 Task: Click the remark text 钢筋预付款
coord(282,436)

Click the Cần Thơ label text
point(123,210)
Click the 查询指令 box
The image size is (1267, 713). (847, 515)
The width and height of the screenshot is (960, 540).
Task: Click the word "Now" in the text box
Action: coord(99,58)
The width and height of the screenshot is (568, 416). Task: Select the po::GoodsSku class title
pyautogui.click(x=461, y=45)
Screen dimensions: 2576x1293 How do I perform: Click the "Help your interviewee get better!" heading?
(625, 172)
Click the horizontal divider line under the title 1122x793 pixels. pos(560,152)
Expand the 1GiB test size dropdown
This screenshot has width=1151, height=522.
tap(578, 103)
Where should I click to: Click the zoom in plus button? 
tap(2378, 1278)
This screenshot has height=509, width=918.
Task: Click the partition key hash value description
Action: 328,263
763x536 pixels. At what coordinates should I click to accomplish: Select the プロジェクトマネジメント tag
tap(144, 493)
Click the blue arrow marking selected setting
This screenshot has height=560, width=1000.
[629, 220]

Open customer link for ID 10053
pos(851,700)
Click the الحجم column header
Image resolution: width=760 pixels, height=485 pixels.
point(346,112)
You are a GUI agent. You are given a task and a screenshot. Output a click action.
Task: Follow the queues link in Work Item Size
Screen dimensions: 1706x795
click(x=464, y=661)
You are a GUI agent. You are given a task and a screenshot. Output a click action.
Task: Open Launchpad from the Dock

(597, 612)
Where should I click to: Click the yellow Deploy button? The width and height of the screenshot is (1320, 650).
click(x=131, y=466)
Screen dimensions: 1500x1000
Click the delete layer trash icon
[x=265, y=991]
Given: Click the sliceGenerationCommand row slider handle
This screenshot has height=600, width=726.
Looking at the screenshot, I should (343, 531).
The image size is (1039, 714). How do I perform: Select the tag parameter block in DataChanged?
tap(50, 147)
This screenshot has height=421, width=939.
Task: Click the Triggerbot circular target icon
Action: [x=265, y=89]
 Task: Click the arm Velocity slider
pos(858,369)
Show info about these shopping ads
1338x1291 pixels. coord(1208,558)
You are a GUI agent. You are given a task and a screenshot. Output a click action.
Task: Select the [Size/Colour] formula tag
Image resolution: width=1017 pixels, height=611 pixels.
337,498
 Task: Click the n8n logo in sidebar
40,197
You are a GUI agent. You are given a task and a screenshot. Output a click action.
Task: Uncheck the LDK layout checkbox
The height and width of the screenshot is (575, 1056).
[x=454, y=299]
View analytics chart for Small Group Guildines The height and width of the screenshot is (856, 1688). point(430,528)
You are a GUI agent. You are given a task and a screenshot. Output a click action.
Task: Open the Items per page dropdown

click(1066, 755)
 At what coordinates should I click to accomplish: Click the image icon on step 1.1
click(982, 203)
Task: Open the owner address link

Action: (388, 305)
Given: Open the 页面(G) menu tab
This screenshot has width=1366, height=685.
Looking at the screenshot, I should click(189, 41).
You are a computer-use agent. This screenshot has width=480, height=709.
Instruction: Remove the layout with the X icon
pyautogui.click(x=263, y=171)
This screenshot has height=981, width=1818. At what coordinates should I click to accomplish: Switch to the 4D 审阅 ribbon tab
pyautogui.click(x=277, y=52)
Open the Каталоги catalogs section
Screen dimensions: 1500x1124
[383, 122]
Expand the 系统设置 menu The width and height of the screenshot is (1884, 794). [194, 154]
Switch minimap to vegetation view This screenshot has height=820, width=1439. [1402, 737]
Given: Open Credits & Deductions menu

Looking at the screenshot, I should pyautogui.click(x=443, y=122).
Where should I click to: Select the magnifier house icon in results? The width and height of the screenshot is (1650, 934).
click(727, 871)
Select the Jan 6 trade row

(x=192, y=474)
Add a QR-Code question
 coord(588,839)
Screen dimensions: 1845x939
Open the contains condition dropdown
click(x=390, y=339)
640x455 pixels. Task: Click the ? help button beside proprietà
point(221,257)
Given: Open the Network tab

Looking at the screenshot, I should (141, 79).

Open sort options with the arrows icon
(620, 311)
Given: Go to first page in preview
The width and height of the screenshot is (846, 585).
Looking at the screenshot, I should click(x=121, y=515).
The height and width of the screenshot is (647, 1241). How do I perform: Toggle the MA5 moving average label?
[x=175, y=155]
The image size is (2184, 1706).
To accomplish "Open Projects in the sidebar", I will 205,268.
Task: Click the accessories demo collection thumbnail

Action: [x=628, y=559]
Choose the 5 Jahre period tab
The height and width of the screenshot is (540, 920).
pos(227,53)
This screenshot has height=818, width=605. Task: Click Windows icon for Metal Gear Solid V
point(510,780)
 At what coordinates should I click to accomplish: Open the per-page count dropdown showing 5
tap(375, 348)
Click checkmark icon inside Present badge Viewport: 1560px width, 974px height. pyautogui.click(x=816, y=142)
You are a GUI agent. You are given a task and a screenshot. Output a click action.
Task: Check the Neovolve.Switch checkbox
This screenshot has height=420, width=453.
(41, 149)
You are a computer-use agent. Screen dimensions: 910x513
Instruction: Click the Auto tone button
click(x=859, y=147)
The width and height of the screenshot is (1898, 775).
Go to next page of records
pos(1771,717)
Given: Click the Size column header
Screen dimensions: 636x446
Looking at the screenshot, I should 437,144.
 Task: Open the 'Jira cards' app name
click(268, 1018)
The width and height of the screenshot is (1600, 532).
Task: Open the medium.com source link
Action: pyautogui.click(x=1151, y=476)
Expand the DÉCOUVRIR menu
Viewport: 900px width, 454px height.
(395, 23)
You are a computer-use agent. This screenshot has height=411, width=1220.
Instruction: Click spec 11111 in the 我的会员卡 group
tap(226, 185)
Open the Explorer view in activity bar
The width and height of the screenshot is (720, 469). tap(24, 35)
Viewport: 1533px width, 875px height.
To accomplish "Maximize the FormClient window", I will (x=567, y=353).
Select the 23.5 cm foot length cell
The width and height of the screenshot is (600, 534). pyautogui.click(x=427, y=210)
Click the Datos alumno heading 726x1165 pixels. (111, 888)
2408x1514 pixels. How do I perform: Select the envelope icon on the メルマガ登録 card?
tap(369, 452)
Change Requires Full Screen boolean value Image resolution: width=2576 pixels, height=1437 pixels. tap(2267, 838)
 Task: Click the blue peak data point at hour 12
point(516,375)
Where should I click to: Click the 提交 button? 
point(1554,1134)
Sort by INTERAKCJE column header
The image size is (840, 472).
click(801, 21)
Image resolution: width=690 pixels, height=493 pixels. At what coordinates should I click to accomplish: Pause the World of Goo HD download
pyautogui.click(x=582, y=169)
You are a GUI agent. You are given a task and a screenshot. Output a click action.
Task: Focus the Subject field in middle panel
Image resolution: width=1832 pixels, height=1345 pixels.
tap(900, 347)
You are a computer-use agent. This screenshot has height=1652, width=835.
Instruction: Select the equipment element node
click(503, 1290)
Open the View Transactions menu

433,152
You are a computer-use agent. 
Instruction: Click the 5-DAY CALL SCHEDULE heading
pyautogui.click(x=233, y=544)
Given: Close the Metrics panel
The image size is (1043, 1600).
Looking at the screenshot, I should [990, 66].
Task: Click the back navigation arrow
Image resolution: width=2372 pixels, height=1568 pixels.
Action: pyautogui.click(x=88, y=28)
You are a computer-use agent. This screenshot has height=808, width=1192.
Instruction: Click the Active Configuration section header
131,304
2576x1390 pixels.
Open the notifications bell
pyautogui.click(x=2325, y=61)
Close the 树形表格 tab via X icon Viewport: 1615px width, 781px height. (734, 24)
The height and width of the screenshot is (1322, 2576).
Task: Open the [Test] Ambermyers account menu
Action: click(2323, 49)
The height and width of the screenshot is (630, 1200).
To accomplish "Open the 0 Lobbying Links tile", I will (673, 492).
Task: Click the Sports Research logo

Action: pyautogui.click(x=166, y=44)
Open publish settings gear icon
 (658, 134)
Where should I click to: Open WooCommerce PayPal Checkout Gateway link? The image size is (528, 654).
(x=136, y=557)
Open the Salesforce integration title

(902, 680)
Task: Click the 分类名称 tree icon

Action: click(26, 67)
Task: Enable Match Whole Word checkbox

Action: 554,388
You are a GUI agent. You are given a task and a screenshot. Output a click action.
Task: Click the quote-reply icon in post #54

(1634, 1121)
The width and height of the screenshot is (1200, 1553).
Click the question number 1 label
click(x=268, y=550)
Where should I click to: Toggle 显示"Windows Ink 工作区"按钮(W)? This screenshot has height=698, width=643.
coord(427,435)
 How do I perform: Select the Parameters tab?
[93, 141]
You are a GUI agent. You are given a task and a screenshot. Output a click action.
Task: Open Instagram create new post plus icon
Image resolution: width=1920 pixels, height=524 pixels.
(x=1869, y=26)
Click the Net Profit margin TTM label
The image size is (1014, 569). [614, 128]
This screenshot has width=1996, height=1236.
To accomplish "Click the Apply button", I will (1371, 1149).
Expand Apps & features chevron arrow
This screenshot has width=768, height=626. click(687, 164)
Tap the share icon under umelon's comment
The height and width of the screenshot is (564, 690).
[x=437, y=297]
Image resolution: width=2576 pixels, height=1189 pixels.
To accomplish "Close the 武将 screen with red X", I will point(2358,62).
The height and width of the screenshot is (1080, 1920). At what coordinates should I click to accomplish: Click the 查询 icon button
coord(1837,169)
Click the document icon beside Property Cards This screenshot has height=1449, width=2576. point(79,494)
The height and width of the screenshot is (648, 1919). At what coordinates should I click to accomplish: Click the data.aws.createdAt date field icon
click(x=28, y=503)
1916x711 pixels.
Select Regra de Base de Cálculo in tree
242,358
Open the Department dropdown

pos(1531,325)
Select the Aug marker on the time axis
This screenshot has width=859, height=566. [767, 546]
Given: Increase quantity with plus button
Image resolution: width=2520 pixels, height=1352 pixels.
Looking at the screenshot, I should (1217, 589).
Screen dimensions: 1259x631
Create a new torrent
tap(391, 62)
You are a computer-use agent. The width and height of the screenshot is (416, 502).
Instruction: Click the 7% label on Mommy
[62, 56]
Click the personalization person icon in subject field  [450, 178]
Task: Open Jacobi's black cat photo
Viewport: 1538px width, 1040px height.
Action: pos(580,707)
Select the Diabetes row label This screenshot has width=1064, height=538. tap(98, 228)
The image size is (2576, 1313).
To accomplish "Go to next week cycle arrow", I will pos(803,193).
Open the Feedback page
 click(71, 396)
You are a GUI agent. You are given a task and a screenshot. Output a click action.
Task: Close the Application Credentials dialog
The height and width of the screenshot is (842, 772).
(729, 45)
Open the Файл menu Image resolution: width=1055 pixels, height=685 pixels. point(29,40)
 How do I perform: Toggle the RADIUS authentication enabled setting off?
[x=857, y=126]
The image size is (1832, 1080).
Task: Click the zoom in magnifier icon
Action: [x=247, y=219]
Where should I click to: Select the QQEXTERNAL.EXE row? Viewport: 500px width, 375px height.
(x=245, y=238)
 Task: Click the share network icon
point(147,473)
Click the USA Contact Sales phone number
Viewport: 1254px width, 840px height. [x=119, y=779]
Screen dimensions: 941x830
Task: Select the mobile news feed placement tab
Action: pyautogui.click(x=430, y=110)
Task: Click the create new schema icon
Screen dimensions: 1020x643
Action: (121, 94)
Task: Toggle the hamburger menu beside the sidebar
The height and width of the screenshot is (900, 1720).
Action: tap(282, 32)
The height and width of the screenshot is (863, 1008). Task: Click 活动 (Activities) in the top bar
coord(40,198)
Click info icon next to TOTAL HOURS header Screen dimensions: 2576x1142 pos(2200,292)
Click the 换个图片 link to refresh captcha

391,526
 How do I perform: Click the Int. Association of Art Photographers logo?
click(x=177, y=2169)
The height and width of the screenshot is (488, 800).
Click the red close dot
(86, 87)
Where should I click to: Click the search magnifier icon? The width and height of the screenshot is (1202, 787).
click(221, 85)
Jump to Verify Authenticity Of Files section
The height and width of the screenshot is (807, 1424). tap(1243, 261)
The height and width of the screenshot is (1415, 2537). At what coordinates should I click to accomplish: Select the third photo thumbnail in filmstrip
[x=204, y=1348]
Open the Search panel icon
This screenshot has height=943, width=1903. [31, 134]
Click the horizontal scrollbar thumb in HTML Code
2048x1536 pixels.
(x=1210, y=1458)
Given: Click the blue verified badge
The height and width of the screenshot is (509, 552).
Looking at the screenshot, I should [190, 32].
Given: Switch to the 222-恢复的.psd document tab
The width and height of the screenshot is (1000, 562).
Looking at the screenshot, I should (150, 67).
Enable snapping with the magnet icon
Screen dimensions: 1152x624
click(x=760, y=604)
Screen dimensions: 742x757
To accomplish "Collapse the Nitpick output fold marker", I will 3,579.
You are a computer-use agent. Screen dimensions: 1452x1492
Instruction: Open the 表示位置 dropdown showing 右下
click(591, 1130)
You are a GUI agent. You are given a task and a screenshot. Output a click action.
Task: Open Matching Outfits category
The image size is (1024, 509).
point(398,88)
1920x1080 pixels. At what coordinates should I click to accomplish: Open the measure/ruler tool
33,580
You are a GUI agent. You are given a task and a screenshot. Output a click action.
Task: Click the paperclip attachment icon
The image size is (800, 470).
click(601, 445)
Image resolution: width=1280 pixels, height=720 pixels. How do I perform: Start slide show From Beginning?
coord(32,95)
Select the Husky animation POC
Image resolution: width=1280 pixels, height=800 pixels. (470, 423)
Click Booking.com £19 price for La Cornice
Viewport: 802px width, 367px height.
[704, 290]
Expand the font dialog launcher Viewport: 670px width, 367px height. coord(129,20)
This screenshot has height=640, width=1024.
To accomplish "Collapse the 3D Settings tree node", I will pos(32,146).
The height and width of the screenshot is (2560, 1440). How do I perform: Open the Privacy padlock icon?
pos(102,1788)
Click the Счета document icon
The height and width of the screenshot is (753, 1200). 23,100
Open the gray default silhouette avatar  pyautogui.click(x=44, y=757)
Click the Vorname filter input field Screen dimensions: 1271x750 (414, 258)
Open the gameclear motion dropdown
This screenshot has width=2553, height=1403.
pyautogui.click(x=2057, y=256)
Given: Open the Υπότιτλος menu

========================================

Convert the items in the stretch from the line containing "This screenshot has height=640, width=1024." through the end of the items into a numbered list, omitting blank lines.

→ Solution for this task
1. This screenshot has height=640, width=1024.
2. To accomplish "Collapse the 3D Settings tree node", I will pos(32,146).
3. The height and width of the screenshot is (2560, 1440). How do I perform: Open the Privacy padlock icon?
4. pos(102,1788)
5. Click the Счета document icon
6. The height and width of the screenshot is (753, 1200). 23,100
7. Open the gray default silhouette avatar  pyautogui.click(x=44, y=757)
8. Click the Vorname filter input field Screen dimensions: 1271x750 (414, 258)
9. Open the gameclear motion dropdown
10. This screenshot has width=2553, height=1403.
11. pyautogui.click(x=2057, y=256)
12. Given: Open the Υπότιτλος menu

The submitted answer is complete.